Sen. Judd Gregg (R-NH), the president’s pick for Commerce Secretary, just revealed during an interview with CNBC that he would recuse himself from congressional votes while his nomination is being considered by his former Senate colleagues.
As Brian Beutler notes, this means that Gregg, who is about to be in the position of spending recovery money, can't help overcome filibusters for it, leaving Democrats still needing two Republican votes, as it stands now, to pass anything. So Obama picked a Republican for a cabinet-level position and got less than nothing in return. Not even a vote on the most important legislation of the year.
That said, the Democrats have moves here. They could vote to confirm Gregg for Commerce tomorrow, taking him out of the Senate. And if Bonnie Newman, the handpicked successor, is sent up to be seated, refuse to seat her until Al Franken is seated as well. Either way, with 98 Senators or 100, the Dems would need only one crossover vote to pass. Some of this is moot because useful idiots like Ben Nelson and Mary Landrieu and Kent Conrad love to stab their party in the back. But there are options, if they want to play hardball. However, neither the Democratic Senate or the President seems to want to do so, and while today's developments have been mildly encouraging, the meat of Krugman's post is correct.

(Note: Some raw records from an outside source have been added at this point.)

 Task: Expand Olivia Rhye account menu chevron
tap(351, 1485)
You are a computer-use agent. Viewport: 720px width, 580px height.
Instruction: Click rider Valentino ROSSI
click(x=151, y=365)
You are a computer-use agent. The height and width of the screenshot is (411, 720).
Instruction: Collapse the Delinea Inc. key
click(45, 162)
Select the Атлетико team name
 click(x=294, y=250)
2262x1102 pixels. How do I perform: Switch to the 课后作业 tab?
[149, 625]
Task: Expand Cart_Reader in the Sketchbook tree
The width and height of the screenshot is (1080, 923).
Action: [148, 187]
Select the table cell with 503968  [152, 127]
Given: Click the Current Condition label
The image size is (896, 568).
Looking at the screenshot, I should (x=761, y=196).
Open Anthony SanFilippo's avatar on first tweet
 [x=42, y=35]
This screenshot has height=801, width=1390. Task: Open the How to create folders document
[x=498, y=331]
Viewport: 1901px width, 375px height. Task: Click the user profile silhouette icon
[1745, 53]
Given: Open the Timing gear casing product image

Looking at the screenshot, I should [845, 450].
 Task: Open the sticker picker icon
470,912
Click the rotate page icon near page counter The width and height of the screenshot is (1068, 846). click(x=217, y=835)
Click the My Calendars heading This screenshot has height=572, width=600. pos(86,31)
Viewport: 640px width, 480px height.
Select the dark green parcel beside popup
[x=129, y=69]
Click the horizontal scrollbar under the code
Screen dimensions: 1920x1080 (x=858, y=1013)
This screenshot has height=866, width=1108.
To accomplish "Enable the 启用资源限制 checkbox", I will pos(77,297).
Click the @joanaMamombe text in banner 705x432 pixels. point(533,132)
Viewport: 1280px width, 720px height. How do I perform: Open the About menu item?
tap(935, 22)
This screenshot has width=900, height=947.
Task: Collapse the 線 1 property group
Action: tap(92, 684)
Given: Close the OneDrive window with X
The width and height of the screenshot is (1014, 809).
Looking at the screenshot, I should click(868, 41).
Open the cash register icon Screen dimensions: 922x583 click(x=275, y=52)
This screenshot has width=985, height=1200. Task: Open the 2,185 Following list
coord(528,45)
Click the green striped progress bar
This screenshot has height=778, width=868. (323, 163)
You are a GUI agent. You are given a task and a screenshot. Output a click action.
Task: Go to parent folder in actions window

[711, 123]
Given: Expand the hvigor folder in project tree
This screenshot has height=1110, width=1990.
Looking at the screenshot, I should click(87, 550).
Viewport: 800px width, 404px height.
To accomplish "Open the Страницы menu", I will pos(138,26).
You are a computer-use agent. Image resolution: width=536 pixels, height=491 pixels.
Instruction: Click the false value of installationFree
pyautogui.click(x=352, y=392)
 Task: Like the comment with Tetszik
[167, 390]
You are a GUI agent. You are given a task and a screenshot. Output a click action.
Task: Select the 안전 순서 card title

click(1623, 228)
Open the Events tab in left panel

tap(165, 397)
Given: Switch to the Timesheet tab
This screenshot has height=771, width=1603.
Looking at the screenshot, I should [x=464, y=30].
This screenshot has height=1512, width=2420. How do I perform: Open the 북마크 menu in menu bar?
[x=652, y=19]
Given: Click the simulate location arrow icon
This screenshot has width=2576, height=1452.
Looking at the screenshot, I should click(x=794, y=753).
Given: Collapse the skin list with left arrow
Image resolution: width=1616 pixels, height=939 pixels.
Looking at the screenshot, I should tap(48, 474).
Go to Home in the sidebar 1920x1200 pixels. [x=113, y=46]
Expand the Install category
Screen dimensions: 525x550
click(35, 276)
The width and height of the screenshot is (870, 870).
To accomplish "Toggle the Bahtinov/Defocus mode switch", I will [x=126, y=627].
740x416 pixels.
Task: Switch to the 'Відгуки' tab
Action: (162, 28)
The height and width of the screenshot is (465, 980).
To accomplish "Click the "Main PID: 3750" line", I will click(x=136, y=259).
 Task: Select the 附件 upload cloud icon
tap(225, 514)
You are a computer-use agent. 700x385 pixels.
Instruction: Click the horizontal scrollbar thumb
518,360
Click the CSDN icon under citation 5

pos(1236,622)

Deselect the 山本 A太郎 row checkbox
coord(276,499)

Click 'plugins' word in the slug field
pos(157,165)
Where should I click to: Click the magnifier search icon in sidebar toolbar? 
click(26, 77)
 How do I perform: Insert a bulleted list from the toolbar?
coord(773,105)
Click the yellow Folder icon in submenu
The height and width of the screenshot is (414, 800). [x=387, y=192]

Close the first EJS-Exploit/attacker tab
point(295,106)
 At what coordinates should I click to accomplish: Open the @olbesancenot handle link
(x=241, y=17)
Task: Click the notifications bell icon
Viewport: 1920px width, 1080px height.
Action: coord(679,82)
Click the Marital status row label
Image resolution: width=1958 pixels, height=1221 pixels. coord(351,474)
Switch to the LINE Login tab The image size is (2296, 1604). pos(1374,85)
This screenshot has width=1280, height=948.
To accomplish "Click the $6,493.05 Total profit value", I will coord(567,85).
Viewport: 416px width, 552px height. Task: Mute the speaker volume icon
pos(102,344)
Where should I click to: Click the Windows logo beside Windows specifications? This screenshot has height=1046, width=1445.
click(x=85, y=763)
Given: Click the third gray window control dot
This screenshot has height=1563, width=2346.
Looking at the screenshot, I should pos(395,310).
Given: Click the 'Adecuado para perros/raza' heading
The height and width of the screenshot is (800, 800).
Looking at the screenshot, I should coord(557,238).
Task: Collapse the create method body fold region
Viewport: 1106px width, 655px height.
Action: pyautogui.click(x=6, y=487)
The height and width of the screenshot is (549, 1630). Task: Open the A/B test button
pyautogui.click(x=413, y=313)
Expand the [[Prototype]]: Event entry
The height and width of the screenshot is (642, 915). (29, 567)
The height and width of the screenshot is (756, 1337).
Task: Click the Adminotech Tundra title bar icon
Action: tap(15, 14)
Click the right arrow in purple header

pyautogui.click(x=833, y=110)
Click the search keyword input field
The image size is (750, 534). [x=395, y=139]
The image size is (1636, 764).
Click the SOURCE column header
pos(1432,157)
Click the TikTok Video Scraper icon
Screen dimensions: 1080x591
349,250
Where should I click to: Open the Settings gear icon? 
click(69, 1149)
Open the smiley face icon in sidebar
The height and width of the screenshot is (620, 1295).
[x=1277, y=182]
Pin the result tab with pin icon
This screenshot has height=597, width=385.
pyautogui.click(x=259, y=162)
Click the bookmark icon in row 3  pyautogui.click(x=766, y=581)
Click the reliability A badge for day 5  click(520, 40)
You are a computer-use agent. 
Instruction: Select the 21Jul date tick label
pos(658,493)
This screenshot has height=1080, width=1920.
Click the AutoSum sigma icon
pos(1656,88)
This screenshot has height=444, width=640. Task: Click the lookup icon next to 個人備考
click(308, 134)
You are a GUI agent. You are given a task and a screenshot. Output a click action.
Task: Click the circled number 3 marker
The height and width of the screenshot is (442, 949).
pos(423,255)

When it came to stimulus legislation, when Obama finally introduced his economic plan he immediately began negotiating with himself, preemptively offering concessions to the GOP, which voted against the plan anyway. (And Obama appears, in the name of bipartisanship, to have thrown away a Senate vote he may well need.)
As a wise man recently said, failure to act effectively risks turning this slump into a catastrophe. Yet there’s a sense, watching the process so far, of low energy. What’s going on?